*Stated exercise*. Rewrite the listing lines starting at the line containing "Select part 51229-04010 DAMPER, FRAME DYNAMI" and ending at the line containing "[x=965, y=166]", with "Cancel" changed to "Close" and nothing else altered.

------

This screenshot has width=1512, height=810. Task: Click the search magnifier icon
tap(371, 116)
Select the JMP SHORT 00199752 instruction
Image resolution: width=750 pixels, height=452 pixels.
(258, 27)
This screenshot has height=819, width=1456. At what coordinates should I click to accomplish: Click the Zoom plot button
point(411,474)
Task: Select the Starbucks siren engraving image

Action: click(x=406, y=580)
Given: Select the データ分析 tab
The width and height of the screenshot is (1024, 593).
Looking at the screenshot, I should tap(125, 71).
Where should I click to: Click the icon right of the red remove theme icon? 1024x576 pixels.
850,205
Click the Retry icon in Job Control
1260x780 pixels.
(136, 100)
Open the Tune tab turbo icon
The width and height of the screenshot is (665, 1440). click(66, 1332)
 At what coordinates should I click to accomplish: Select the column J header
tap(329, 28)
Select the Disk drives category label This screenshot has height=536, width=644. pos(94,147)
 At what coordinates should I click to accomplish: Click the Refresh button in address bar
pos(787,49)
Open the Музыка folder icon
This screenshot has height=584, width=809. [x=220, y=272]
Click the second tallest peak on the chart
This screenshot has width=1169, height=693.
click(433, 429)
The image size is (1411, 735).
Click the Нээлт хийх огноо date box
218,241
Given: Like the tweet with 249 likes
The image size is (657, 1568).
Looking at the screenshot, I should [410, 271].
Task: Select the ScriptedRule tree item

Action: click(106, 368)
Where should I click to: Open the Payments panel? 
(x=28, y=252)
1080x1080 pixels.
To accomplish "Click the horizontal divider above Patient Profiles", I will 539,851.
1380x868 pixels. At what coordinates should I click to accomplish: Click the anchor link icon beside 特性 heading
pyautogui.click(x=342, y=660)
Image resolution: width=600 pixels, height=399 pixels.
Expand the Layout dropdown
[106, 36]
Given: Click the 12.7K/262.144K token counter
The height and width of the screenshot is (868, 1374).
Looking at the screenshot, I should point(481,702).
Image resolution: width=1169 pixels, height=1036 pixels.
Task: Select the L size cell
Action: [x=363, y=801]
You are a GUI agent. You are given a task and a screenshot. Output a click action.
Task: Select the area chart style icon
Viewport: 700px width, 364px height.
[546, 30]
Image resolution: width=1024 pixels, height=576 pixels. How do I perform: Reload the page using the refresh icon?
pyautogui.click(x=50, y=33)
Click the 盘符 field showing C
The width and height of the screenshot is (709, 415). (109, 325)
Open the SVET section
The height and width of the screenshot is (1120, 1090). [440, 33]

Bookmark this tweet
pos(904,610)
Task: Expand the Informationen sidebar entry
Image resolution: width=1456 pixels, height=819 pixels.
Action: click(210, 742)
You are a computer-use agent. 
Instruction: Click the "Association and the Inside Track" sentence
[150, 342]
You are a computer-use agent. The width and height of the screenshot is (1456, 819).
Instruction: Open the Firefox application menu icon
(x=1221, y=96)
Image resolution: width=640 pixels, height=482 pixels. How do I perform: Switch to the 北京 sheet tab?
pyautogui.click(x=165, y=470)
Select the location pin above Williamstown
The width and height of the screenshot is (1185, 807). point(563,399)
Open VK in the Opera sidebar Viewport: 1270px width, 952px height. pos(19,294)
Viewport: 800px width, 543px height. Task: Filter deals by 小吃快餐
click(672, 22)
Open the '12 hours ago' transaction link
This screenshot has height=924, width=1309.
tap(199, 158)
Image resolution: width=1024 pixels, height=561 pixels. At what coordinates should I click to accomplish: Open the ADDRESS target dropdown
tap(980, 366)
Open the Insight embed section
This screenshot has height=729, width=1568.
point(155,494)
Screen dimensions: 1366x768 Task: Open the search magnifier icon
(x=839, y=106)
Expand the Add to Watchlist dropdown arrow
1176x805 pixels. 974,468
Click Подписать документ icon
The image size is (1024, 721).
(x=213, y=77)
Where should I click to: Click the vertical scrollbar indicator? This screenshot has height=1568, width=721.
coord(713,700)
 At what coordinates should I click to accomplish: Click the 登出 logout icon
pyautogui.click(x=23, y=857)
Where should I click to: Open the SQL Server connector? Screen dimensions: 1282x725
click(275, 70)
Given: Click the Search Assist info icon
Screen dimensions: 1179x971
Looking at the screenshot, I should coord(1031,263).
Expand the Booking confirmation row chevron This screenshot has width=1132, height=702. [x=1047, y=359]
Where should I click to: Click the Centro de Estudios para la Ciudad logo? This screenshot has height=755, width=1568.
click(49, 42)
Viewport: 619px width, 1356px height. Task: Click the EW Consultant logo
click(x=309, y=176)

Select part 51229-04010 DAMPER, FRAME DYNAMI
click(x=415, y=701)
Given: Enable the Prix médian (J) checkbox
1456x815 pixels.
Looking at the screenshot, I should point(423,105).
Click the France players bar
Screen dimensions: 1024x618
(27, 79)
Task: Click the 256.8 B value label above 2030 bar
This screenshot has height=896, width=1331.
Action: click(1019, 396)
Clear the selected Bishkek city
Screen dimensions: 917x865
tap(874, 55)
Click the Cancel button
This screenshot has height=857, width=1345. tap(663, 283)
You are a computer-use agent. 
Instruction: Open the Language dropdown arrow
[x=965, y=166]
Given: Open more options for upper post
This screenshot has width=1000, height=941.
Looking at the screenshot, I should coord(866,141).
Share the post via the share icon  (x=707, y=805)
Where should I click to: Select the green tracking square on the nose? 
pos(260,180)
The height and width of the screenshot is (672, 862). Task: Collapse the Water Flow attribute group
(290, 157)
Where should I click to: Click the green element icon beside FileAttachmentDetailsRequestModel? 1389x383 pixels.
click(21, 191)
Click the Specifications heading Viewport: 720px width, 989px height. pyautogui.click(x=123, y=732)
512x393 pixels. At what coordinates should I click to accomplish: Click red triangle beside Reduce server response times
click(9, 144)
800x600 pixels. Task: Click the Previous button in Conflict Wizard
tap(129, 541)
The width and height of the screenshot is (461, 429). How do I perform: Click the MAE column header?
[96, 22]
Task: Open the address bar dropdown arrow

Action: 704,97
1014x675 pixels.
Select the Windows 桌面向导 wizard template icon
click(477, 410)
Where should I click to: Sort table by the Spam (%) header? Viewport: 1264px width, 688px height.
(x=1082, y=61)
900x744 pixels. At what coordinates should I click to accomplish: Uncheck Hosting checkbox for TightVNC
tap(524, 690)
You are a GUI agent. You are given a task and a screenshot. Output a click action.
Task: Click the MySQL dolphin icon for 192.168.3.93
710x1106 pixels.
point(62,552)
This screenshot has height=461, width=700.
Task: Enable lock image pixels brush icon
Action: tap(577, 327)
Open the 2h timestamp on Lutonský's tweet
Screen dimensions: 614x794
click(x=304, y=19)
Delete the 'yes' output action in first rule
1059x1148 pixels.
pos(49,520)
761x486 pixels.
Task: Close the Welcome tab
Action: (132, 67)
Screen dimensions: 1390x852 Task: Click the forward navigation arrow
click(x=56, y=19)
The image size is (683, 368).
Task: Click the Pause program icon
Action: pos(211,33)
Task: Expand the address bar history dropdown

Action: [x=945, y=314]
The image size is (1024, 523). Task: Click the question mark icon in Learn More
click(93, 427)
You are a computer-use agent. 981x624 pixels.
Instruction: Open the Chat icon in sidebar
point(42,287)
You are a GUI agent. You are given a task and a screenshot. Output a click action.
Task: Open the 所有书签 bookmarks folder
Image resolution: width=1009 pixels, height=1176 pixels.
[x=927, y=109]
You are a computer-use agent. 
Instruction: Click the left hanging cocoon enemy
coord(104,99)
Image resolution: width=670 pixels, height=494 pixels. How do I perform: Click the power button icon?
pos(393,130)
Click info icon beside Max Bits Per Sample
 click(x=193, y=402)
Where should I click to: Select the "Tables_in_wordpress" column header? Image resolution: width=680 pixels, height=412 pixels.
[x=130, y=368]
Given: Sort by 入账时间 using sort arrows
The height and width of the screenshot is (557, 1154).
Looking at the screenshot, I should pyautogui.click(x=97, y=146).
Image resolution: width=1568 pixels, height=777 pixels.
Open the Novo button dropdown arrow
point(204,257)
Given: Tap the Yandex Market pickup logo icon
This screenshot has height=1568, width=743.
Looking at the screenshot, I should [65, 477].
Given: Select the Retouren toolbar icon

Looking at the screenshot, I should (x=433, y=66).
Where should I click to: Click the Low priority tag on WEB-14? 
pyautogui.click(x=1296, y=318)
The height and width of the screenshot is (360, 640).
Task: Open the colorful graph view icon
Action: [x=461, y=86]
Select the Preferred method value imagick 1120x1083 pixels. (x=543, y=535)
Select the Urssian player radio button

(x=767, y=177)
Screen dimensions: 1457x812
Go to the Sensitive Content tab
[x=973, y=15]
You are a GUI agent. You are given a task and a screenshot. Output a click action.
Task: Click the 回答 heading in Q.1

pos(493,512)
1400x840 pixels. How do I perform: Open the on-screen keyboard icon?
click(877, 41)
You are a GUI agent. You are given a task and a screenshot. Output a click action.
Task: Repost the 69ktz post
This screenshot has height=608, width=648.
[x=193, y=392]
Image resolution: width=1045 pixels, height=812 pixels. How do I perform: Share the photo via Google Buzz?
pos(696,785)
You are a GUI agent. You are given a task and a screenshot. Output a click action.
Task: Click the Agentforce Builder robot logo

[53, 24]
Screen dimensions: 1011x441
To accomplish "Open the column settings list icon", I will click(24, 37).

------

*Exercise output*.
Select part 51229-04010 DAMPER, FRAME DYNAMI
click(x=415, y=701)
Given: Enable the Prix médian (J) checkbox
1456x815 pixels.
Looking at the screenshot, I should point(423,105).
Click the France players bar
Screen dimensions: 1024x618
(27, 79)
Task: Click the 256.8 B value label above 2030 bar
This screenshot has height=896, width=1331.
Action: click(1019, 396)
Clear the selected Bishkek city
Screen dimensions: 917x865
tap(874, 55)
Click the Close button
This screenshot has height=857, width=1345. tap(663, 283)
You are a computer-use agent. 
Instruction: Open the Language dropdown arrow
[x=965, y=166]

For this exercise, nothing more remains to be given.